Dataset records =
•••••

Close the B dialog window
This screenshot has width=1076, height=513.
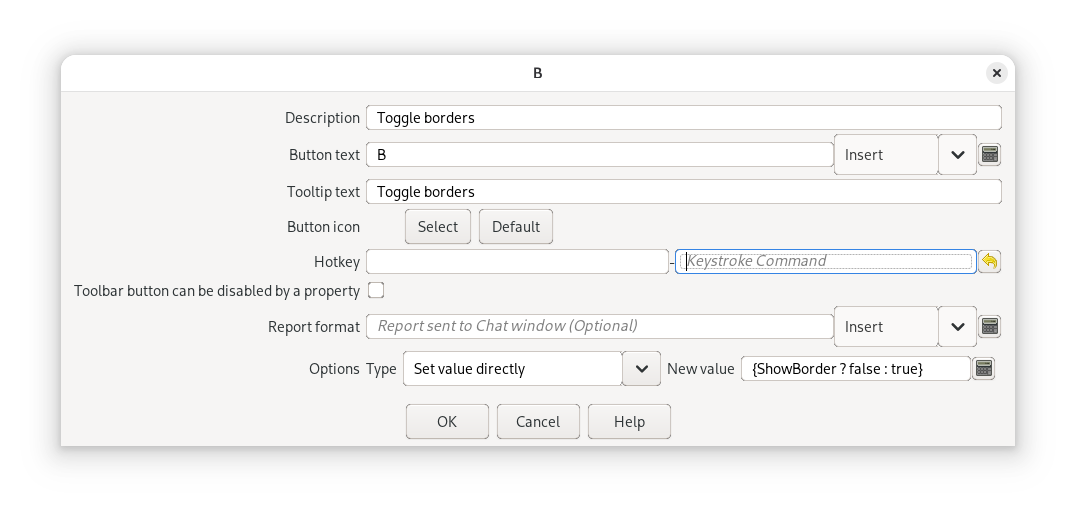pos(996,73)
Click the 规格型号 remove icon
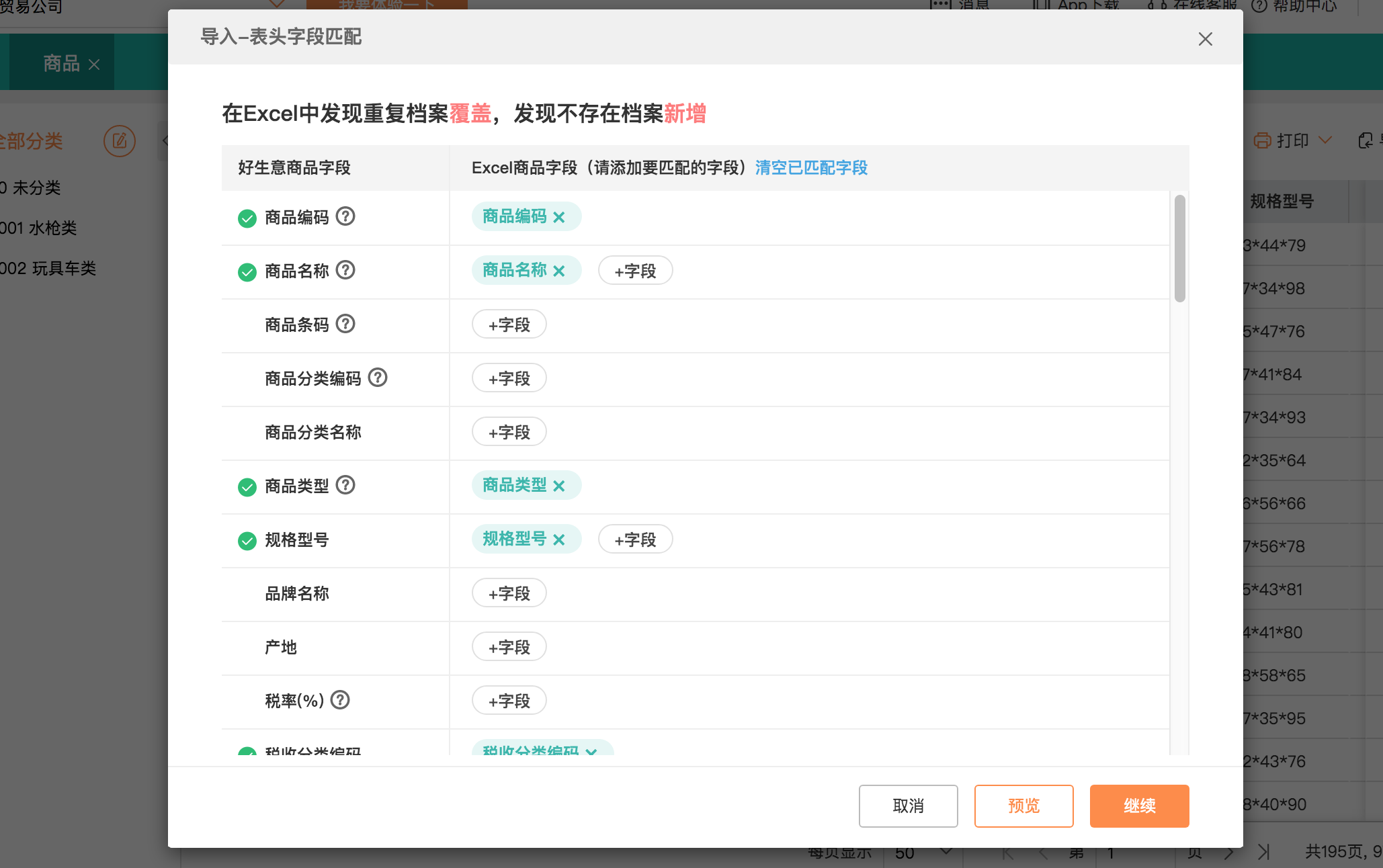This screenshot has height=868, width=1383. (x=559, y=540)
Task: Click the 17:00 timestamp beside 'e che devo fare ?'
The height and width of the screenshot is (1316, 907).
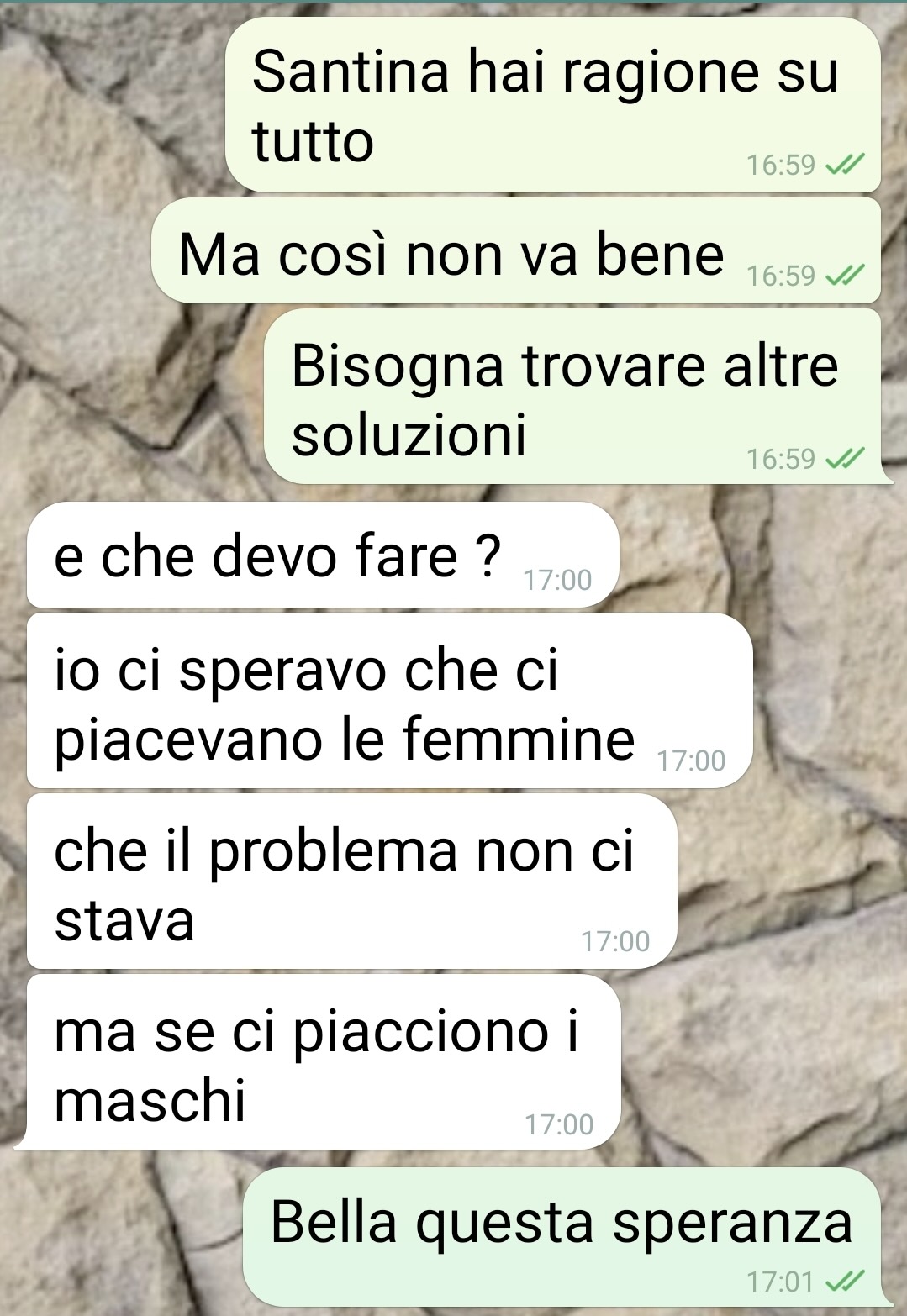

•••••

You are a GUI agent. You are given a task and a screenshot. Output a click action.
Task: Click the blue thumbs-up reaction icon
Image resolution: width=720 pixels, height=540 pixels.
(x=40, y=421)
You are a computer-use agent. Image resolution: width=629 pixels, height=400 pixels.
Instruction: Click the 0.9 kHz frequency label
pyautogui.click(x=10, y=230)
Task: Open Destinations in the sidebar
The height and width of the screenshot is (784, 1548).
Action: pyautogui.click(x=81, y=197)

•••••

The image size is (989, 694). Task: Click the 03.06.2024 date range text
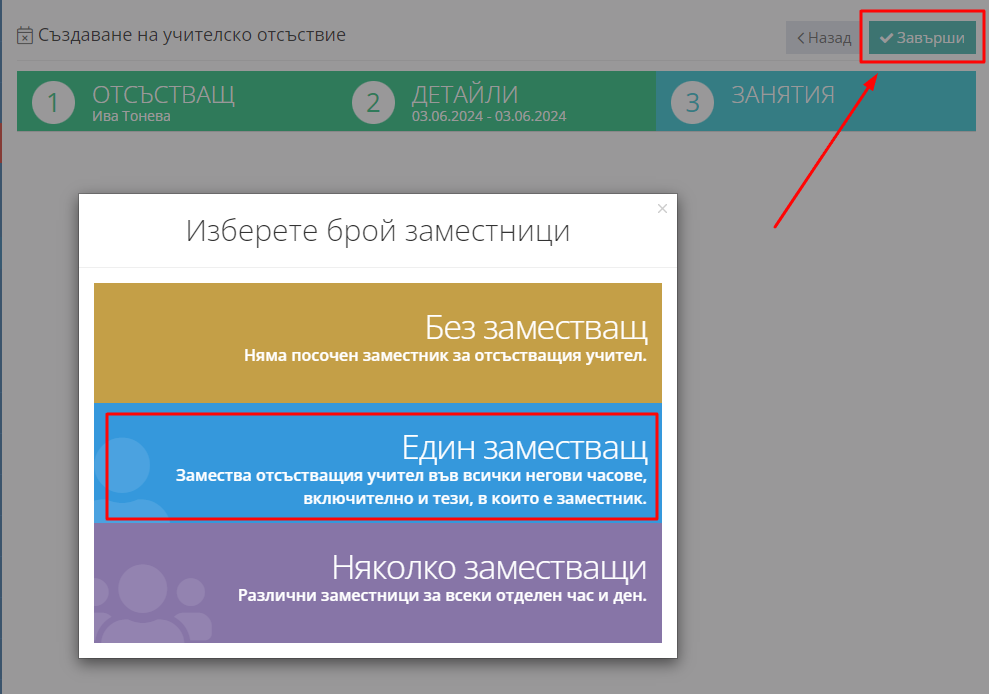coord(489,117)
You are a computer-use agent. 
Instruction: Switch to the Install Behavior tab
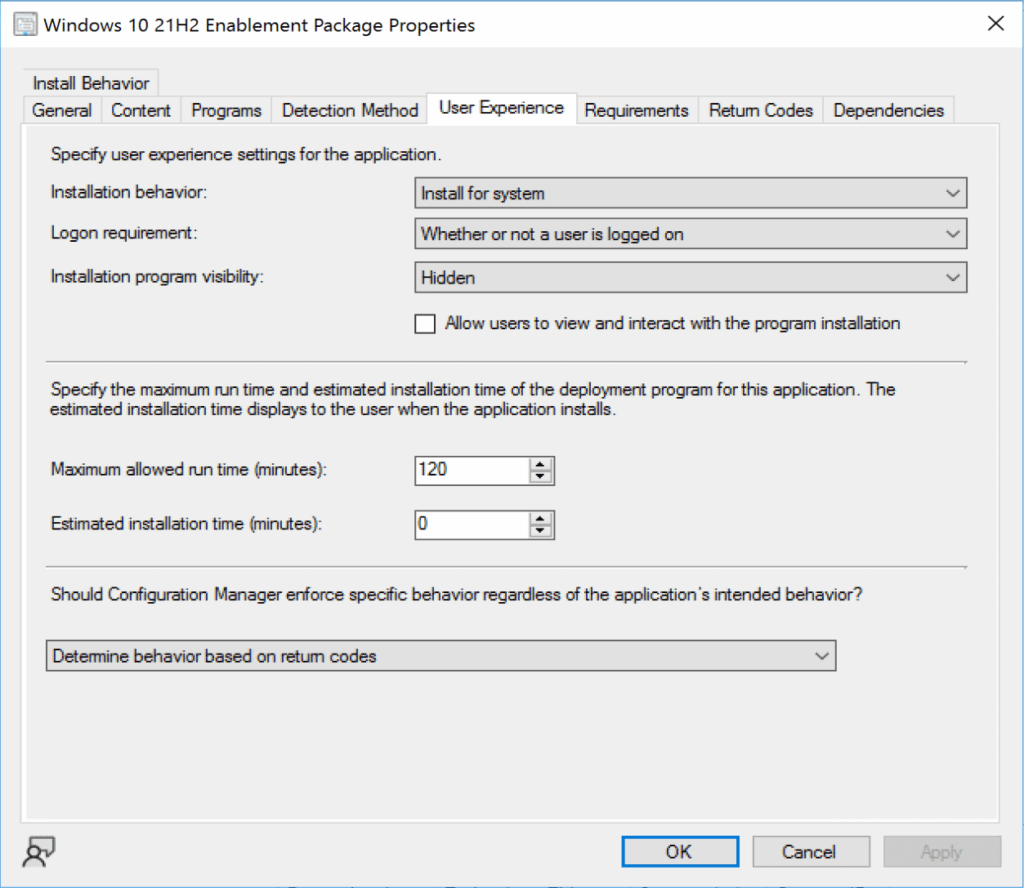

•••••

What this task involves = In the records above, find the line with "The image size" and the line with "Instruction: Switch to"; please transcribe exactly those two lines and all lines between them, omitting any picture.

Reply =
The image size is (989, 694). Task: Click the 03.06.2024 date range text
coord(489,117)
You are a computer-use agent. 
Instruction: Switch to the Install Behavior tab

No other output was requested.